The book on the right is his 1991 engagement calendar. He didn’t use this one to write his feelings as he did in 1990, but it still tells stories. Here are some of them.

That appointment with Bill on the 28th of May? Bill was the therapist he began seeing after Don’s death. He was an incredible man and a huge help to Steve. One of the times Steve’s parents came from Minnesota to visit, Bill gave them a free session so they could ask questions, express concerns, get reassurances. Seeing his name conjures up many discussions I had with Steve and with his parents. Three years after Steve, Bill would die, too, but what a difference he made to the community (you can read more at this link, if you’re interested). There’ve been many heroes in the HIV/AIDS pandemic. Bill Scott was one of them.

The day after that, Steve had lunch with Pat and me.

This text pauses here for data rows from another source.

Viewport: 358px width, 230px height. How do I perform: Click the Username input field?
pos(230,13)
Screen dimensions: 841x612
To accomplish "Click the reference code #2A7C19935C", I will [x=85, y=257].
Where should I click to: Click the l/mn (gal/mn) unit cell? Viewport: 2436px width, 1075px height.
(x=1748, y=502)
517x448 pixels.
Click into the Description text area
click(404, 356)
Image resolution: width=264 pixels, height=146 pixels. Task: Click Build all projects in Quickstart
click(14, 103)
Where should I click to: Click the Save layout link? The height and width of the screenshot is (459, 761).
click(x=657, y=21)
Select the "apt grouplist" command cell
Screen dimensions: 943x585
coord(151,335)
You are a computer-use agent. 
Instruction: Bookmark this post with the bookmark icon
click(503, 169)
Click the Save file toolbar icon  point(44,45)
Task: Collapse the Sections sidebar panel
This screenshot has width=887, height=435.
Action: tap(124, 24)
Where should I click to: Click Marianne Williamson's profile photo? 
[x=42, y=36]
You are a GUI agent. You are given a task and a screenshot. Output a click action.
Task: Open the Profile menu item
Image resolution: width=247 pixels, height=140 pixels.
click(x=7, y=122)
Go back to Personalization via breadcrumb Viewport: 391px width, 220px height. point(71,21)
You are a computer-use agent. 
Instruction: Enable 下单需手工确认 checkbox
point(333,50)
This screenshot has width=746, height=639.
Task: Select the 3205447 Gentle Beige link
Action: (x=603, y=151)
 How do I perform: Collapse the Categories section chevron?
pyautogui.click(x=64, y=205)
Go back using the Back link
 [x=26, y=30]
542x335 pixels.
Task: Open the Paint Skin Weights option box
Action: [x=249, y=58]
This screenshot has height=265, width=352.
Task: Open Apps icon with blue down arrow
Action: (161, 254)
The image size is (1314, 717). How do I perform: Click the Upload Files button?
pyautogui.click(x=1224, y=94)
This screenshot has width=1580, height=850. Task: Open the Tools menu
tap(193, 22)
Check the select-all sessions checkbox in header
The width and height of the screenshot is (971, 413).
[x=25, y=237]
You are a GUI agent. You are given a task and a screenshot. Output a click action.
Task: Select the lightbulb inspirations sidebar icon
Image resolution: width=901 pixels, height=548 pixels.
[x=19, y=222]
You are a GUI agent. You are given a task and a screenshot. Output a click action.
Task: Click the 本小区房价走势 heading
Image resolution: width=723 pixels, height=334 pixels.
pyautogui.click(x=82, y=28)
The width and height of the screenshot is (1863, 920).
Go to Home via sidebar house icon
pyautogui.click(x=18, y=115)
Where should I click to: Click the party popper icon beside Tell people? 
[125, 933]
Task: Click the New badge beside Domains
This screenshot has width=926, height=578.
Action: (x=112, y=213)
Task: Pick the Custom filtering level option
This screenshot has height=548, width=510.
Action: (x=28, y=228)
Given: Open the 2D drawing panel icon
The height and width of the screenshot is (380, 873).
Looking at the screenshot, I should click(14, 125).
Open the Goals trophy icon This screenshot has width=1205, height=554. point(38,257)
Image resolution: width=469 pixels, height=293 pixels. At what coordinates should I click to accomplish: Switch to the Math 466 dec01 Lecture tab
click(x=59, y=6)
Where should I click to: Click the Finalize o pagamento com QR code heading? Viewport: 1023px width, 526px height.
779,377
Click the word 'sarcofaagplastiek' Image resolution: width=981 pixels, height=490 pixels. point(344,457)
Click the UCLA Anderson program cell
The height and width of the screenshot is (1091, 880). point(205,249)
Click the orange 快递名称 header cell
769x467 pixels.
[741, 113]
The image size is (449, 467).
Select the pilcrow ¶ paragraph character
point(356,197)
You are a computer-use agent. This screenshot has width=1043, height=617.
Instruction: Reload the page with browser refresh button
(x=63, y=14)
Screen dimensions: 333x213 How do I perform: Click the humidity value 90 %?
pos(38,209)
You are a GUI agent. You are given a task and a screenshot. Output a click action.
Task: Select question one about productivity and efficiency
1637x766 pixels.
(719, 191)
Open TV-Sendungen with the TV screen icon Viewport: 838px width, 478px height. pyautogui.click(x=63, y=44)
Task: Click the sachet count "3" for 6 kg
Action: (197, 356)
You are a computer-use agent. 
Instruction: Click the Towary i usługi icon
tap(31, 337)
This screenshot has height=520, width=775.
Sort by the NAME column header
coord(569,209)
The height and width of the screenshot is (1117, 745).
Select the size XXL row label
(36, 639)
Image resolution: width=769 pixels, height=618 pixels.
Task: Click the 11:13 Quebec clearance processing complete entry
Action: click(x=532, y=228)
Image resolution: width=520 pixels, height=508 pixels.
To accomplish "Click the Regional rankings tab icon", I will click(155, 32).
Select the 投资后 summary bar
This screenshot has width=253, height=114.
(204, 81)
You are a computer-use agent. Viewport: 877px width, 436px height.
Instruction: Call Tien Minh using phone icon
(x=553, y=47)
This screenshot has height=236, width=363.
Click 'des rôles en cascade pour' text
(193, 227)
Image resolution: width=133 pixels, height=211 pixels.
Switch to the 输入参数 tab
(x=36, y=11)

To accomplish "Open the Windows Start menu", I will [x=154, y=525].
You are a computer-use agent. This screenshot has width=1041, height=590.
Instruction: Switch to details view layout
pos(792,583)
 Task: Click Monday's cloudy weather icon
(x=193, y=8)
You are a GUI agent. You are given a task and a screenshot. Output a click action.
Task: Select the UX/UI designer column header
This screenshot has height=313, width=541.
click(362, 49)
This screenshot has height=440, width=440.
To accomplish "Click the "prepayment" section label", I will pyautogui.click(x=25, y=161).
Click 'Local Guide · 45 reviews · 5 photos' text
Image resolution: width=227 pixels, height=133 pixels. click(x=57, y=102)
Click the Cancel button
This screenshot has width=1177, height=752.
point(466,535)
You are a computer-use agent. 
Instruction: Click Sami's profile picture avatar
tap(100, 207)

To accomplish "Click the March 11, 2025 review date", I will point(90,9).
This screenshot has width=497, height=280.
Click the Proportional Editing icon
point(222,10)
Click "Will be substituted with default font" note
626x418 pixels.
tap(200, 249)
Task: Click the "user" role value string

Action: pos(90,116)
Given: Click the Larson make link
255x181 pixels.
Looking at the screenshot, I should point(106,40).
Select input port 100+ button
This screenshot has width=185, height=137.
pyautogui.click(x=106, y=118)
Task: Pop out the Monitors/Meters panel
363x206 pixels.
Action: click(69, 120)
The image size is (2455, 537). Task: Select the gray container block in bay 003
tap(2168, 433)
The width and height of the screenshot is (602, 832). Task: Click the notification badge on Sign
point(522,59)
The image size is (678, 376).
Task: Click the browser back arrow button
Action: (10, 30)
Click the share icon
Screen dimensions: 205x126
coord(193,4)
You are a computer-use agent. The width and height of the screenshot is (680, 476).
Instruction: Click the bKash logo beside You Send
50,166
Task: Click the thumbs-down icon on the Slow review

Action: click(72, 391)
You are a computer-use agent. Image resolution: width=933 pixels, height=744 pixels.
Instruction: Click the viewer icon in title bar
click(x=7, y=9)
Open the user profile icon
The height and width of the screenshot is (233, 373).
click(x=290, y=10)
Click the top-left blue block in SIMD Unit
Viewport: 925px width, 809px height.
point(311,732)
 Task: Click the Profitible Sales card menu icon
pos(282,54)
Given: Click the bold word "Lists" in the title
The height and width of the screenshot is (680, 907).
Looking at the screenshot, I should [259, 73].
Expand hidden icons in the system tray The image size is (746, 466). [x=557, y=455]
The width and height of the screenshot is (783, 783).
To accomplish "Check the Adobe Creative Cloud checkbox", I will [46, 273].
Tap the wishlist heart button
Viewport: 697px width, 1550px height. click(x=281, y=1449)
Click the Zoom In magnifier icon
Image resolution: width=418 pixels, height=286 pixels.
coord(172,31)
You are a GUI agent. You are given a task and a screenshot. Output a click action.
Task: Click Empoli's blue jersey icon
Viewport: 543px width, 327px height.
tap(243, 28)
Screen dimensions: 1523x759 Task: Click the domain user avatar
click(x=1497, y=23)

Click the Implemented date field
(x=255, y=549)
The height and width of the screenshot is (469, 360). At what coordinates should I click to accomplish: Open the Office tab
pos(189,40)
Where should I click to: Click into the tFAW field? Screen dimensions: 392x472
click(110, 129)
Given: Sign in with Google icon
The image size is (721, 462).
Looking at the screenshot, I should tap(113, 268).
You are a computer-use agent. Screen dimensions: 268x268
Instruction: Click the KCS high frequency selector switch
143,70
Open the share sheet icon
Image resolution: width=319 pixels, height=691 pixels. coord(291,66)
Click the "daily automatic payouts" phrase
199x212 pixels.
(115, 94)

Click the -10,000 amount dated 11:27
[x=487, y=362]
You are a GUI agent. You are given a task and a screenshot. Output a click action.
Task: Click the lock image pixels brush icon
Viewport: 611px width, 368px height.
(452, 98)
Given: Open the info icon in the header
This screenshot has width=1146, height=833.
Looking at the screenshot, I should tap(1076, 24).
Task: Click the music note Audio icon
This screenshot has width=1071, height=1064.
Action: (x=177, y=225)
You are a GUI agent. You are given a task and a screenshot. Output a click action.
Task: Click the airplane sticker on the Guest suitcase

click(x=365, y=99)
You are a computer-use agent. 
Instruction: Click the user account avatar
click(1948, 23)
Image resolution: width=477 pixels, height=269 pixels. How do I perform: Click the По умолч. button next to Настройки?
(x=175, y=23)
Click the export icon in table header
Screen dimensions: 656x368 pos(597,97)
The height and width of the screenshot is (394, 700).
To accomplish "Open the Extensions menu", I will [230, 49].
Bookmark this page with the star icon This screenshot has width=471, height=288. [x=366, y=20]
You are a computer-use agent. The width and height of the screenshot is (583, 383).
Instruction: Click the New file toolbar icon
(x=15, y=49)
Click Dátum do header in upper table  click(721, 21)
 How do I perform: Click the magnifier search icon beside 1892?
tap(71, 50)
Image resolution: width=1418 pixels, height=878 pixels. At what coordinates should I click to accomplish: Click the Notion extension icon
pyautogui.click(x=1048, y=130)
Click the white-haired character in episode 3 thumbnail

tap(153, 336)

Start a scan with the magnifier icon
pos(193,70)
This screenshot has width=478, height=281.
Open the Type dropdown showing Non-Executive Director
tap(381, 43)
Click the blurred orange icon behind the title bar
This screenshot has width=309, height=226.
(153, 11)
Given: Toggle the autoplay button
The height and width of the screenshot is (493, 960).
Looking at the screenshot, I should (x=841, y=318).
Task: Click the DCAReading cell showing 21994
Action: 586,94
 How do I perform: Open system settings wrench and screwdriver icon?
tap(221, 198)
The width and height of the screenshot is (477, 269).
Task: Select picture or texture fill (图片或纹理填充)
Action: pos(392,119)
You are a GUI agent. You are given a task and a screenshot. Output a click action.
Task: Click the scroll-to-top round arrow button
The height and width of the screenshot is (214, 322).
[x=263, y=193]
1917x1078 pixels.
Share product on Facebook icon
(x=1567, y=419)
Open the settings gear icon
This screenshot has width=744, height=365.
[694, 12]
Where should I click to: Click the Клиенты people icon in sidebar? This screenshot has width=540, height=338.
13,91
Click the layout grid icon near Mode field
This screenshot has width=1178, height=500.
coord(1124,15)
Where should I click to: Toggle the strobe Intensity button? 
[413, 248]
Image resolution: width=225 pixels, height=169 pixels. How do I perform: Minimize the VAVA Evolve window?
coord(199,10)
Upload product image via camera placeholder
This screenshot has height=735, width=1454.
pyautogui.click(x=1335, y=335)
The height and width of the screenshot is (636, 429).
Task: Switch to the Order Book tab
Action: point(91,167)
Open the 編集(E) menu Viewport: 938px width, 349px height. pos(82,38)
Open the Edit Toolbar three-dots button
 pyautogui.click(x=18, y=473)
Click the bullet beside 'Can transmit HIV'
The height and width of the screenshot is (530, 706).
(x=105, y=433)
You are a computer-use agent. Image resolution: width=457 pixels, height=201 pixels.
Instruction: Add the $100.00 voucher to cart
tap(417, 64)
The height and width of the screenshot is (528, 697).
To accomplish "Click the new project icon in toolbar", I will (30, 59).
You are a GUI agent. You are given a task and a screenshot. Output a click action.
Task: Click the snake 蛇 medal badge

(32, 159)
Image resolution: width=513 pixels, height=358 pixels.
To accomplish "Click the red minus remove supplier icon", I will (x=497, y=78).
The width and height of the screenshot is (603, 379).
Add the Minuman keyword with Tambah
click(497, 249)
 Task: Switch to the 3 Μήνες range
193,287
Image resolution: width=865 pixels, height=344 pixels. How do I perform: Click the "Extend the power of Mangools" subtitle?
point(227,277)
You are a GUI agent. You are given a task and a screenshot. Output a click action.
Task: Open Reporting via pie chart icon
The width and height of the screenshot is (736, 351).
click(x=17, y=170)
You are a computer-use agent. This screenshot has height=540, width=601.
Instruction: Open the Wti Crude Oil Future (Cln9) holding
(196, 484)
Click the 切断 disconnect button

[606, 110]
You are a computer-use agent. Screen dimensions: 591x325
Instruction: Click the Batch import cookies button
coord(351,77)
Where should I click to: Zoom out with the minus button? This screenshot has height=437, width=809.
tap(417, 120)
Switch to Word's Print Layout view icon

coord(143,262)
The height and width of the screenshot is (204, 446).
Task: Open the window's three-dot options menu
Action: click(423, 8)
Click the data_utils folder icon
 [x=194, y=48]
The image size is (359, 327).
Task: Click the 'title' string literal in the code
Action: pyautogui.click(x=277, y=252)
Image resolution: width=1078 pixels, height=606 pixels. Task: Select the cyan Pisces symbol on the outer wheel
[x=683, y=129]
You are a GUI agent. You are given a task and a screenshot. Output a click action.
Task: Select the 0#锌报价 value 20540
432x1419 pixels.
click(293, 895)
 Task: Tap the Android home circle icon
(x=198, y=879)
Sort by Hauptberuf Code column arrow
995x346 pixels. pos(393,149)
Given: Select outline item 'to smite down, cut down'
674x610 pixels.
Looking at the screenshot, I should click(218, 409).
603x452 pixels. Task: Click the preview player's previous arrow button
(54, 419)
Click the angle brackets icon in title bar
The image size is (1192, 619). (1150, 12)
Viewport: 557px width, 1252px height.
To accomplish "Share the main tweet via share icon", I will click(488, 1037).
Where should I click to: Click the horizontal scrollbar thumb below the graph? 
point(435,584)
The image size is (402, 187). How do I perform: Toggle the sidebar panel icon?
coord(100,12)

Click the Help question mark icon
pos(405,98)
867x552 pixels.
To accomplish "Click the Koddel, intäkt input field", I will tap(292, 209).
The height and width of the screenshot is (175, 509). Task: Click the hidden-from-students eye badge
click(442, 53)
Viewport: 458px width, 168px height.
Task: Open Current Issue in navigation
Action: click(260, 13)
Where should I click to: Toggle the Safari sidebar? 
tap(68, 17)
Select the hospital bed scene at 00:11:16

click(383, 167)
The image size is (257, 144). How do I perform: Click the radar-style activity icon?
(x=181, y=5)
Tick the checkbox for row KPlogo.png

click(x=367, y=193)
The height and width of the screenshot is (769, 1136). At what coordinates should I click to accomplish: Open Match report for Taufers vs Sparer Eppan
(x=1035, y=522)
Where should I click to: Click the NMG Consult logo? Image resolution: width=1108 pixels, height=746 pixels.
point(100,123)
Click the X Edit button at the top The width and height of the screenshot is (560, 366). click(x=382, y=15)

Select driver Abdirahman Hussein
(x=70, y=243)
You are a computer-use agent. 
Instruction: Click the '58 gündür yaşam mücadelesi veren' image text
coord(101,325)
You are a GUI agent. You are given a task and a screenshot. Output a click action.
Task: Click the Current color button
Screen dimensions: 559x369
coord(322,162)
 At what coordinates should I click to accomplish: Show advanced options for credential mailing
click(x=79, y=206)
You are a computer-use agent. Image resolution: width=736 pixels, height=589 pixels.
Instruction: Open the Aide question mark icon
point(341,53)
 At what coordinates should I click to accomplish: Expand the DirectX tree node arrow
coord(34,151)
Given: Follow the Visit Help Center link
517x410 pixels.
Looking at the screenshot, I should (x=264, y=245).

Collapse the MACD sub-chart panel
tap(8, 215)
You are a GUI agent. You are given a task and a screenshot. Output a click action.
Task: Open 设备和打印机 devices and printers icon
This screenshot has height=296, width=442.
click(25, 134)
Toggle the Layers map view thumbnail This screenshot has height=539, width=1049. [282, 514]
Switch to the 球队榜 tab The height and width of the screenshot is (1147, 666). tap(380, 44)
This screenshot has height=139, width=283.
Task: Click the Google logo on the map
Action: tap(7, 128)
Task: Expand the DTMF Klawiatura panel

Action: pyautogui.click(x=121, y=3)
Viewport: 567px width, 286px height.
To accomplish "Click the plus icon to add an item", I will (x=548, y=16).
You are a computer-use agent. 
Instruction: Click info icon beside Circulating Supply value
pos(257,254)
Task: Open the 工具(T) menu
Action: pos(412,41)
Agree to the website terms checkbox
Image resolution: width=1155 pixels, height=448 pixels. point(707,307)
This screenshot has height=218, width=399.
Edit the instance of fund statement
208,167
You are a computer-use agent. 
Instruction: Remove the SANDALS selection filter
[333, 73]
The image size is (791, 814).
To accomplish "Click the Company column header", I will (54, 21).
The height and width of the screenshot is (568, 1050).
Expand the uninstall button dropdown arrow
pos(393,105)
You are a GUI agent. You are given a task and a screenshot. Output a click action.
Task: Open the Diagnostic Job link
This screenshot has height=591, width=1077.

I speak of her here most often as Princess Patti. I remember many details of that day–where we shopped in Montrose and Rice Village, the fun we had. Yet I don’t remember where we ate, lol. It was the company that mattered, and it was a magical day.

I don’t know if Steve got food stamps after the interview shown here. I do know how often I took him to Stone Soup, the AIDS food pantry. Later, after Steve died, Stone Soup was one of the places Tom volunteered.

On that last entry, Body Positive and AIDS Mastery were two groups that assisted people with AIDS. Looks like Steve at least planned to become a BP facilitator. I don’t remember if he did. AIDS Mastery was how he met Tim R, who became a friend and great comfort to me (Tim died in 1997), as did Tim’s family. It’s also where Steve met Jeff (who died in 1995), who also became a friend and through whom I met John (the first time I met John was when he came with Jeff to visit Steve in the hospital), and through John, my beloved friend James, who was John’s partner when John died in 1996.

When people are compassionate about my losses, I appreciate it. But so many of the great things in my life, including the books I’ve written and published, friends I’ve made (including my writing partners!), and the quality of the life Tom and I have built together, began with meeting Steve.


After Steve died, we even inherited his cats Maggie and Emily. Tom, allergic to cats, lived with them and loved them until the end of their lives.

This week was busy.  Tom doesn’t remember at all going to see Spyro Gyra with Steve, but Steve seems to have marked through things that were canceled or didn’t happen. I wish Tom could remember it.
ETA: I was just going through my own 1991 Desk Diary, and I, too, noted that Tom and Steve went to see Spyro Gyra. They were at Rockefeller’s. =)

Dr. Duren was Steve’s primary care doctor and was with Geraldine and me at Steve’s bedside when he died in 1992. In August of 2000, Dr. Duren and I ran into each other at an emergency vet. He not only remembered me, he sat down with me and offered comfort and support and talked about Steve and Don to me. Our dog Pete had died only a few days earlier from liver failure, and Tom was on the way from work to join me at the ER vet because we’d gotten bad news about our dog Stevie’s kidney failure.

In that conversation, Dr. Duren told me that he took such good care of Steve not only because of who Steve was, but because he’d promised Don to do so. Every time I remember this sad day when we lost another dog, I send a silent thank-you not only to Dr. Duren, who died unexpectedly only a few months later, but also to Don and Steve.

I’m comfortable with letting someone else get rid of these mementos of Steve after I’m gone. For now, they nourish my heart and my soul.

6 thoughts on “Decluttering begins with…”

  1. You can’t just get rid of things so close to the heart. Sometimes, I think people on this planet forget that.